Tropic Sprockets /Lady Bird

By Ian Brockway

Greta Gerwig delivers an affecting film about a young girl wanting to make an impact during her stifling late teens. Her film is evocative, brisk and quietly stirring. Gerwig wonderfully hones in on small details, painting a swift and precise picture of life in the claustrophobic suburbs of Sacramento, California and the creative girl who lives there, hungry to make an impact.

Saoirse Ronan is Christine “Lady Bird” Macpherson, a senior in a Catholic high school who feels hindered by her surroundings. She wants to create and be stimulated. Christine makes Max Ernst-like posters of bird creatures that concern the nun, Sister Sarah (Lois Smith).

She spends time with her one friend Julie (Beanie Feldstein) and they eat communion wafers like potato chips.

The high school senior butts heads with her passive aggressive mother (Laurie Metcaff) who always feels that woe is near. Christine’s upbeat father (Tracy Letts) provides some cheer and conspires to get her financial aid.

Though the film is not autobiographical per se, Gerwig’s whimsical persona materializes in the form of Ronan, who carries her rapidity of speech along with some of her circus-like gawky movement.

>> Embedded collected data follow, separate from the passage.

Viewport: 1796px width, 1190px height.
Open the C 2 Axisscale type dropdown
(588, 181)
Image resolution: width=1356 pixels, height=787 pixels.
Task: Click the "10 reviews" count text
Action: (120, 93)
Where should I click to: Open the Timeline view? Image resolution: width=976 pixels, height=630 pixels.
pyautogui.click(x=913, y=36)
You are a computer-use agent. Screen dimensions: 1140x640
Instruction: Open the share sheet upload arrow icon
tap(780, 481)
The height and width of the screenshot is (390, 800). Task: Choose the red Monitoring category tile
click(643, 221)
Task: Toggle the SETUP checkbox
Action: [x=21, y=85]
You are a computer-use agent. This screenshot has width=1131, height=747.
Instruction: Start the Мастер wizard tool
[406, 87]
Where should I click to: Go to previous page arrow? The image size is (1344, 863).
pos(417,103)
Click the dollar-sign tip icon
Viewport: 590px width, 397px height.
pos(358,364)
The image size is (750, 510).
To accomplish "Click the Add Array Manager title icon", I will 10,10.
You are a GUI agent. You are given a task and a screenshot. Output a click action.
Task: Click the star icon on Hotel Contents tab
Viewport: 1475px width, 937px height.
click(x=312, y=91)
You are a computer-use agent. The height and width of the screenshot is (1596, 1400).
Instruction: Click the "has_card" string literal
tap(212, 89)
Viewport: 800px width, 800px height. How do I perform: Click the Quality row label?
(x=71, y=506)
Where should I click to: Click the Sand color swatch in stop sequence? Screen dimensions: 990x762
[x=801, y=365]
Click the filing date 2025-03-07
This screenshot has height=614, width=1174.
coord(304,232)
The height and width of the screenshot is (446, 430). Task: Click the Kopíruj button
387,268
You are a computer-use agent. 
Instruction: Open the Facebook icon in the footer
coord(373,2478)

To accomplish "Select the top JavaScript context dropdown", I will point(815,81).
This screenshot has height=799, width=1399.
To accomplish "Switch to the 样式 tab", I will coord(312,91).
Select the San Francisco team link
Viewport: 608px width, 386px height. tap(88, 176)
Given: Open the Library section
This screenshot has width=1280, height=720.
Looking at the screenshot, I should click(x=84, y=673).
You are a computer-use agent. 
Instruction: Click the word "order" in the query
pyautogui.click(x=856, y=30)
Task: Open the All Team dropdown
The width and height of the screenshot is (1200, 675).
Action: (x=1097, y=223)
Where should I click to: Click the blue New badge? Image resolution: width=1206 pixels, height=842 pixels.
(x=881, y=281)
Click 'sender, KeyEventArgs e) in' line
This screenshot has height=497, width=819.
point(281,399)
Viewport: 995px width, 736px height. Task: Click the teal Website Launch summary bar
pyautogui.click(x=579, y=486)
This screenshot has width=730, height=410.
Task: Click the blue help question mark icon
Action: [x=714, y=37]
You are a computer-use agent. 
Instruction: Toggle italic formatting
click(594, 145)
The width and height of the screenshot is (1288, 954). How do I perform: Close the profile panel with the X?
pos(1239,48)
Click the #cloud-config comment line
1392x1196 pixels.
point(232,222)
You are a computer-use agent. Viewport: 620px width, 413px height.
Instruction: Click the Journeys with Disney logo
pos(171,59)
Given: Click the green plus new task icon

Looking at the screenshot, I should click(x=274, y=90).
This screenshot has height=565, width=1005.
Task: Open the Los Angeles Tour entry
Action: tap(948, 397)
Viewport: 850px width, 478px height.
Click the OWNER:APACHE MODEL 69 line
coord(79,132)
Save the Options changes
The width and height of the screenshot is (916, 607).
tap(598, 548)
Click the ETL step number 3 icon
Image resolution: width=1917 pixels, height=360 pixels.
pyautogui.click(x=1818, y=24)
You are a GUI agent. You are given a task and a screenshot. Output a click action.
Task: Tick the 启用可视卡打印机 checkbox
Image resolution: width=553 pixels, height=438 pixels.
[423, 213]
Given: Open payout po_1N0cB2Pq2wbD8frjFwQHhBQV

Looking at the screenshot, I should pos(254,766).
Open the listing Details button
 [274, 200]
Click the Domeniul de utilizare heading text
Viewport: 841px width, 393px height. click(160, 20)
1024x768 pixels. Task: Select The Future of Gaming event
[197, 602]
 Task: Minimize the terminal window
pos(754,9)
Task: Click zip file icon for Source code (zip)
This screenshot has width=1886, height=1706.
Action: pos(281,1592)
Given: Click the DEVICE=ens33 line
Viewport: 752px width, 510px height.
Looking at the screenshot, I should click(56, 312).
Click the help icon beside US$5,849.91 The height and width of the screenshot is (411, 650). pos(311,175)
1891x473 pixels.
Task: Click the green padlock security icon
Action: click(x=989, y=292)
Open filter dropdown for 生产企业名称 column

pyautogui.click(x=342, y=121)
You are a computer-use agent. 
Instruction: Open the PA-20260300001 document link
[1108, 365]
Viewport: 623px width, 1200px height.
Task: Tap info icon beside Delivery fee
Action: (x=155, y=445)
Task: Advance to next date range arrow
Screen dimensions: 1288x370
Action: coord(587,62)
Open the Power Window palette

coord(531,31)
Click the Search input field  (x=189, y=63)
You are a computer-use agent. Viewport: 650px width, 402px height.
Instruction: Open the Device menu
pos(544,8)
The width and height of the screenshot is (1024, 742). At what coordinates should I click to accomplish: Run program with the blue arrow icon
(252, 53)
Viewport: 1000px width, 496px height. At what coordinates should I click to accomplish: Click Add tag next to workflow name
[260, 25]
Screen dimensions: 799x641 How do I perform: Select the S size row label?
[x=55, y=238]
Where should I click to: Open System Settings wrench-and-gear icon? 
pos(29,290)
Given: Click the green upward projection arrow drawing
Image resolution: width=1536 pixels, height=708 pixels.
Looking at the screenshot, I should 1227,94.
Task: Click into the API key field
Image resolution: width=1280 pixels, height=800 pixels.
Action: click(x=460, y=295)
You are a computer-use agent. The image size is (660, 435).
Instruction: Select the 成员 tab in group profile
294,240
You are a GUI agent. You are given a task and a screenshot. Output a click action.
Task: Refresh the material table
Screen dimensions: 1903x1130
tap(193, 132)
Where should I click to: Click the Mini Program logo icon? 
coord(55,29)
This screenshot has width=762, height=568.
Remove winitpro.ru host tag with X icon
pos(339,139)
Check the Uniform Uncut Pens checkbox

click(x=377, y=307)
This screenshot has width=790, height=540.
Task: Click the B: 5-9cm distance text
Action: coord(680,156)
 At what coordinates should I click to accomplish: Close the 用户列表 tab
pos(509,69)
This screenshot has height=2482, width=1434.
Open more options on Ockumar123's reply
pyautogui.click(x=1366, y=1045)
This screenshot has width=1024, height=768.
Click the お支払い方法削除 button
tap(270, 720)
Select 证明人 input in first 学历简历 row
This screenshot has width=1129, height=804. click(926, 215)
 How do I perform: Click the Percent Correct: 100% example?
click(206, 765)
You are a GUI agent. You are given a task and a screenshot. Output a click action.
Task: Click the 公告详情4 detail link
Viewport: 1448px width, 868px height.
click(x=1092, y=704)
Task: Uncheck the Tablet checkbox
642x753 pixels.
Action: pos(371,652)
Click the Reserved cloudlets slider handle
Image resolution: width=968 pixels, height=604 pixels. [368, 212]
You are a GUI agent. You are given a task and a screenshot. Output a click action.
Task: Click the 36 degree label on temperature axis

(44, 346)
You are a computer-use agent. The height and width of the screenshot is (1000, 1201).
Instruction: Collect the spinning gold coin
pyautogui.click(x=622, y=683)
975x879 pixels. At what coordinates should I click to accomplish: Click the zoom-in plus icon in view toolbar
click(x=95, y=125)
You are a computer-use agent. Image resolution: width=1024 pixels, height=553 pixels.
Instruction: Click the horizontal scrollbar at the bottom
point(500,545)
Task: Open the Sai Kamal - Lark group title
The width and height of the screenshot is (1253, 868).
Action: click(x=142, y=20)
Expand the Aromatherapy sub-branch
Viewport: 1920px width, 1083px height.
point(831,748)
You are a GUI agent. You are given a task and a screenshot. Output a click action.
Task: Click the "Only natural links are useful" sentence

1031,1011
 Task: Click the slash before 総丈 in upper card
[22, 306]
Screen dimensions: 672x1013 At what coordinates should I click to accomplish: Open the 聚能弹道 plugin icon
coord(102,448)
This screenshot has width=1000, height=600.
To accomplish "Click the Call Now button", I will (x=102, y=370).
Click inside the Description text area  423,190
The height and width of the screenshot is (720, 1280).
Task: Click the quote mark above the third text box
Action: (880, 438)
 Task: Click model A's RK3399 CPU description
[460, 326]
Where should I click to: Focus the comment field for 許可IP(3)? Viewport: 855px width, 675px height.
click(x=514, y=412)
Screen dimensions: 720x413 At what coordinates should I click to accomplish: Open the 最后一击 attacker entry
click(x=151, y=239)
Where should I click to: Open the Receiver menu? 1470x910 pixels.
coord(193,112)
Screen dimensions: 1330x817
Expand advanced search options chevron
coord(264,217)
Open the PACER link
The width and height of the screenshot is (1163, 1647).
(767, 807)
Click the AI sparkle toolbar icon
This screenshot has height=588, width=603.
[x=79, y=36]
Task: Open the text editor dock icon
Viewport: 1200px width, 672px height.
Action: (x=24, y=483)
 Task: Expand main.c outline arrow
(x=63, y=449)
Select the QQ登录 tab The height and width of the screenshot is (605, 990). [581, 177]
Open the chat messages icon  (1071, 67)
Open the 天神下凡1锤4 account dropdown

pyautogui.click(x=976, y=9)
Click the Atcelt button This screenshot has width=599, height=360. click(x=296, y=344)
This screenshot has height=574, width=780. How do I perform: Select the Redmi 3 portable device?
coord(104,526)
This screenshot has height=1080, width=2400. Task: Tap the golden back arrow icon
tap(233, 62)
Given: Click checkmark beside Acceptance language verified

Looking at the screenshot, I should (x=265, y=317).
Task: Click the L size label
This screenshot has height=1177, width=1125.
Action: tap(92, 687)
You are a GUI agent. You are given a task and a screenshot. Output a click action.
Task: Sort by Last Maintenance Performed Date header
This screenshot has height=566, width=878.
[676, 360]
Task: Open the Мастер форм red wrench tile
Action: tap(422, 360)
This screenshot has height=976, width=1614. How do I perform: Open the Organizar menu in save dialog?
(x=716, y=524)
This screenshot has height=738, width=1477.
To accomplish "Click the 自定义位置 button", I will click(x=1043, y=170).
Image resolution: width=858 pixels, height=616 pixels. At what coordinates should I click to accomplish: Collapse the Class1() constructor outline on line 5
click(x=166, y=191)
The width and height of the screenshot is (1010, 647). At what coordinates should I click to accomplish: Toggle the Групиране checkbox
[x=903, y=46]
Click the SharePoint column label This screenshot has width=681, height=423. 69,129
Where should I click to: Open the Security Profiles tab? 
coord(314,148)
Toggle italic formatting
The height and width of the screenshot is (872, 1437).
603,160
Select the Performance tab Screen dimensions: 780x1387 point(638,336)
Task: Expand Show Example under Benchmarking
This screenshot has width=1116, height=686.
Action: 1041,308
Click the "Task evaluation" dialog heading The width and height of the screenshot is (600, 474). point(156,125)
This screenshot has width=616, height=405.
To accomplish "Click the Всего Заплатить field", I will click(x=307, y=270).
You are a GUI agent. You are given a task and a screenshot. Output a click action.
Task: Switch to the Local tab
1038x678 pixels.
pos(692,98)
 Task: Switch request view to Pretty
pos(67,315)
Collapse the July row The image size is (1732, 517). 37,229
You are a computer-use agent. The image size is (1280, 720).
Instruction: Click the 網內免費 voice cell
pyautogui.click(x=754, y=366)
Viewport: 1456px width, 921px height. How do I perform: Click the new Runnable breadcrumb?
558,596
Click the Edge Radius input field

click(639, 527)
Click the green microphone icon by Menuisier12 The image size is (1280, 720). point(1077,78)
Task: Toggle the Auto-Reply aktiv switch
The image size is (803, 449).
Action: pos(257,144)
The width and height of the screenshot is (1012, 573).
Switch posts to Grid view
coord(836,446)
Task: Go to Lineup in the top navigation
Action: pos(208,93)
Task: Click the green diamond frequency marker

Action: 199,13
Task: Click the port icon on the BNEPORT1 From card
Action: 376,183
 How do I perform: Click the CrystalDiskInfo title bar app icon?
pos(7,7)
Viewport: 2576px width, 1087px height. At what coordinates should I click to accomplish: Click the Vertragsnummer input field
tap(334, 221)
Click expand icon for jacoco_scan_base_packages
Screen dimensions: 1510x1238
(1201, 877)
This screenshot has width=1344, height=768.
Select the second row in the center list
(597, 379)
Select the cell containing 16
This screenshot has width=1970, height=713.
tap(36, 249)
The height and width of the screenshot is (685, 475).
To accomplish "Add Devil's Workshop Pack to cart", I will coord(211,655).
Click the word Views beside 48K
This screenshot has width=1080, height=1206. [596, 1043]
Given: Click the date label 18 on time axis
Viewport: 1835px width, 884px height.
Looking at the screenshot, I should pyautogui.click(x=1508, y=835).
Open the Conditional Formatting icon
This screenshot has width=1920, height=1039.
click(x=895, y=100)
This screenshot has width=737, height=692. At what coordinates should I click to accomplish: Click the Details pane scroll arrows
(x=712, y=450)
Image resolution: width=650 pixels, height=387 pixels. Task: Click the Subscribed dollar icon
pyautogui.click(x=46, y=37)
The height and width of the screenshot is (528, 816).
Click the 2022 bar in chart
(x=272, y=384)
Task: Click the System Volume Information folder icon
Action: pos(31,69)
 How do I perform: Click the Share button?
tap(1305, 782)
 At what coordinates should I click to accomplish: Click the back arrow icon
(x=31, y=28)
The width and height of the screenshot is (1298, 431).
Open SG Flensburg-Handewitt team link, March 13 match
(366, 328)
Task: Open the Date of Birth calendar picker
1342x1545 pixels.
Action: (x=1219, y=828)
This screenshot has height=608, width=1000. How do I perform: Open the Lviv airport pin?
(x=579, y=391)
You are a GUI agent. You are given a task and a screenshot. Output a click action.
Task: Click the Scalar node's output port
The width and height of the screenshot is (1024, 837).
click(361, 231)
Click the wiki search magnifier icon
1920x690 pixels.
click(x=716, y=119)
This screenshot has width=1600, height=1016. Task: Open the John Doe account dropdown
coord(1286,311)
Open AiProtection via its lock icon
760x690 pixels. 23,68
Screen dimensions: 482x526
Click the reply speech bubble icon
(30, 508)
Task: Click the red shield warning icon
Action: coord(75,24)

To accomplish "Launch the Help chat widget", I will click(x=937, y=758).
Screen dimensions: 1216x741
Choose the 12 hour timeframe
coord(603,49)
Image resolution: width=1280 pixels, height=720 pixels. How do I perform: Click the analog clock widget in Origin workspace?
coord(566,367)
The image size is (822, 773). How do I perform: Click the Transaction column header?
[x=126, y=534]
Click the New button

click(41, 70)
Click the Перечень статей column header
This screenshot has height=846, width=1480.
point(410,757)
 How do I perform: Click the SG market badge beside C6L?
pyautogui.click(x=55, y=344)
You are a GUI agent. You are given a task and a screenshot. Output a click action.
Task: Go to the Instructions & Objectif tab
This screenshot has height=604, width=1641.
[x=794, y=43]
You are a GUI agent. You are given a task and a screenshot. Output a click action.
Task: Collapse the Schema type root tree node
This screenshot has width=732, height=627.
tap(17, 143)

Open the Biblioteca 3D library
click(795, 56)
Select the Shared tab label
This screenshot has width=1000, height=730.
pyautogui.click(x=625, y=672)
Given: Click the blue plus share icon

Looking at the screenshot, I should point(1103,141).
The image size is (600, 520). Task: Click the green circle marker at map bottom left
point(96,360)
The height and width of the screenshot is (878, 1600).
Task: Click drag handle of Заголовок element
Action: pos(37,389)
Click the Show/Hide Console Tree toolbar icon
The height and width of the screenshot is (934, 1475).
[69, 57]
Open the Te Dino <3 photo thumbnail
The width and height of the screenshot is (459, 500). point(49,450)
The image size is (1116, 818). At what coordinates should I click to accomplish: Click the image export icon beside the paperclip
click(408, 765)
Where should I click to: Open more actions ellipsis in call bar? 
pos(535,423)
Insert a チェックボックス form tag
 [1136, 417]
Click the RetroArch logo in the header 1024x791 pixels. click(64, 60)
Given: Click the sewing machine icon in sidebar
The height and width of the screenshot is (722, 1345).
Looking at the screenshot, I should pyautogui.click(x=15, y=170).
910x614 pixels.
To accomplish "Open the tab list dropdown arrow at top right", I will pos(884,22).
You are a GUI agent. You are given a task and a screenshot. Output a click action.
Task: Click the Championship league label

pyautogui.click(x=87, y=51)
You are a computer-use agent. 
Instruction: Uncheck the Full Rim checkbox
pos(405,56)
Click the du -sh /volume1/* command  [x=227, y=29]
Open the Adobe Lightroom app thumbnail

Like the film “Boyhood”, the film can be seen as a time-capsule. Here it is 2002, post 9/11. Christine brims with artistic energy, yet she is repeatedly frustrated. She meets Danny (Lucas Hedges) a theatrical young boy with Republican parents, and falls in love, only to catch him French kissing another boy. Later, she becomes head over heels in love with the wannabe anarchist Kyle (Timothee Chalamet) only to find him slothful, judgmental and manipulative.

All systems confine. Art and self expression are the only way forward.

Though there have been many films about the pain of growing up, the film upsets our expectations. During prom, Christine does not have boys on her mind. She thinks of her best friend. Beanie Feldstein and Saoirse Ronan share great energy together. Because of this, the story is a surprise, and it is one of the most stirring portraits of a friendship that I have seen.

Moreover, “Lady Bird” deserves great credit by refusing convention: just when some might sense resolution, the screen goes black and we are left with our own thoughts of teen turmoil and perhaps even disquieted.